Question

Show that f : [-1, 1] $$\rightarrow$$ R given by $$f(x) = \frac{x}{{(x + 2)}}$$ is one-one. Find the inverse of the function f : [-1, 1] $$\rightarrow$$ Range f.
(Hint: For y $$\in$$ Range f, y = f(x) = $$\frac{x}{x+2}$$, for some x in [-1, 1], i.e, x = $$\frac{2 y}{(1-y)}$$)

Answer

**step1** Understanding the problem

The problem asks us to perform two main mathematical tasks for the function $$f(x) = \frac{x}{x+2}$$, which is defined for input values (domain) in the interval from -1 to 1, inclusive ($$[-1, 1]$$).
First, we need to show that this function is "one-one" (also known as injective). This means that each distinct input value from the domain always maps to a distinct output value. In simpler terms, if two different inputs go into the function, they must produce two different outputs.
Second, we need to find the "inverse" of this function. An inverse function reverses the action of the original function; if the original function takes an input and produces an output, the inverse function takes that output and produces the original input back.

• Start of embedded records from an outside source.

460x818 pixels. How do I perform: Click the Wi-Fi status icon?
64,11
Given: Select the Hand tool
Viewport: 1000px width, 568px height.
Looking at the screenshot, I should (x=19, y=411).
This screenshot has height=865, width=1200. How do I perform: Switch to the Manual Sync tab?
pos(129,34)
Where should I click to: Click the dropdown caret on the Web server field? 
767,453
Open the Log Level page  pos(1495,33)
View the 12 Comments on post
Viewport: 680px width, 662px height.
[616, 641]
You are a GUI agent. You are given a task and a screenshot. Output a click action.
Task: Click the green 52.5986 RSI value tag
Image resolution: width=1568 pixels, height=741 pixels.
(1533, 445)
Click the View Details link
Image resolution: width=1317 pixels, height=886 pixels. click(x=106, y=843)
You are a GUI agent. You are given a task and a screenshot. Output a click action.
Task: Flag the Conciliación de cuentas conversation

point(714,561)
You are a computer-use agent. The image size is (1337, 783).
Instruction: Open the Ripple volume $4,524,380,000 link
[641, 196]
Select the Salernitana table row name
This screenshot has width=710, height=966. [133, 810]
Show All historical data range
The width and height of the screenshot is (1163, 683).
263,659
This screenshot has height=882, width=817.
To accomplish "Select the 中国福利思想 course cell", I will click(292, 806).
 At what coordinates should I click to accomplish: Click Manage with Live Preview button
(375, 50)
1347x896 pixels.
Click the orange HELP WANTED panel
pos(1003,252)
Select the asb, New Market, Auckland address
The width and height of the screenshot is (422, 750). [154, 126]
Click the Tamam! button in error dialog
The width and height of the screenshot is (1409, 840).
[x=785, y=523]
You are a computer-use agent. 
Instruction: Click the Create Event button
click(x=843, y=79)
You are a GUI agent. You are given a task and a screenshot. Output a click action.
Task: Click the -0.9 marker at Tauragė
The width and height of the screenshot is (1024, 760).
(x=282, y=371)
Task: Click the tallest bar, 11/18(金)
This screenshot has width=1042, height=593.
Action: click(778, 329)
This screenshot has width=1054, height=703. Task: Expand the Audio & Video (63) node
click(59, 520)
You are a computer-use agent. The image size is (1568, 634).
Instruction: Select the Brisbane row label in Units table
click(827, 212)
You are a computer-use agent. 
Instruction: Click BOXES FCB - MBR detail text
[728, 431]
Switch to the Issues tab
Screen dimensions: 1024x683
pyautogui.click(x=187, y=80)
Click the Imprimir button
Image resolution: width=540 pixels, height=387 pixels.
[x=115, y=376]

**step2** Demonstrating the function is one-to-one: Setting up the proof

To show that the function $$f(x)$$ is one-to-one, we use a standard method: we assume that two different input values, let's call them $$a$$ and $$b$$, produce the same output value. Then, we must show that this assumption forces $$a$$ and $$b$$ to be the same value.
So, let's assume that for some $$a$$ and $$b$$ in the domain $$[-1, 1]$$:
$$ f(a) = f(b) $$
Using the definition of our function, $$f(x) = \frac{x}{x+2}$$, we can write this equation as:
$$ \frac{a}{a+2} = \frac{b}{b+2} $$
Now, we will manipulate this equation to see what it implies about $$a$$ and $$b$$.

**step3** Demonstrating the function is one-to-one: Algebraic manipulation

To solve the equation $$\frac{a}{a+2} = \frac{b}{b+2}$$, we can multiply both sides by the denominators. This is often called cross-multiplication.
Multiply $$a$$ by $$(b+2)$$ and $$b$$ by $$(a+2)$$:
$$ a \times (b+2) = b \times (a+2) $$
Now, we distribute the terms on both sides of the equation:
$$ ab + a \times 2 = ab + b \times 2 $$
$$ ab + 2a = ab + 2b $$
Our goal is to see if $$a$$ must equal $$b$$. We can subtract $$ab$$ from both sides of the equation:
$$ ab + 2a - ab = ab + 2b - ab $$
This simplifies to:
$$ 2a = 2b $$
Finally, to isolate $$a$$ and $$b$$, we divide both sides of the equation by 2:
$$ \frac{2a}{2} = \frac{2b}{2} $$
Which gives us:
$$ a = b $$
Since our initial assumption that $$f(a) = f(b)$$ directly led to the conclusion that $$a = b$$, this proves that the function $$f(x) = \frac{x}{x+2}$$ is indeed one-to-one on its domain $$[-1, 1]$$.

**step4** Finding the inverse function: Setting up the equation

To find the inverse function, we start by setting the output of the function, which we typically call $$y$$, equal to the function's expression:
$$ y = f(x) $$
Substituting the definition of $$f(x)$$:
$$ y = \frac{x}{x+2} $$
Our goal now is to rearrange this equation so that $$x$$ is expressed in terms of $$y$$. This new expression for $$x$$ will be the inverse function.

**step5** Finding the inverse function: Solving for x

Let's solve the equation $$y = \frac{x}{x+2}$$ for $$x$$.
First, multiply both sides of the equation by the denominator $$(x+2)$$:
$$ y \times (x+2) = x $$
Now, distribute $$y$$ on the left side of the equation:
$$ yx + 2y = x $$
Next, we want to gather all terms that contain $$x$$ on one side of the equation and all terms that do not contain $$x$$ on the other side. Let's move the $$yx$$ term to the right side by subtracting $$yx$$ from both sides:
$$ 2y = x - yx $$
Now, on the right side, we can factor out $$x$$ from the terms $$x$$ and $$-yx$$:
$$ 2y = x(1 - y) $$
Finally, to isolate $$x$$, we divide both sides of the equation by $$(1-y)$$:
$$ x = \frac{2y}{1-y} $$
This expression represents the inverse function. It's customary to write the inverse function using $$x$$ as its variable for the input, so if $$f^{-1}$$ denotes the inverse function, we can write:
$$ f^{-1}(x) = \frac{2x}{1-x} $$
This result matches the hint provided in the problem statement, confirming our solution for the inverse function.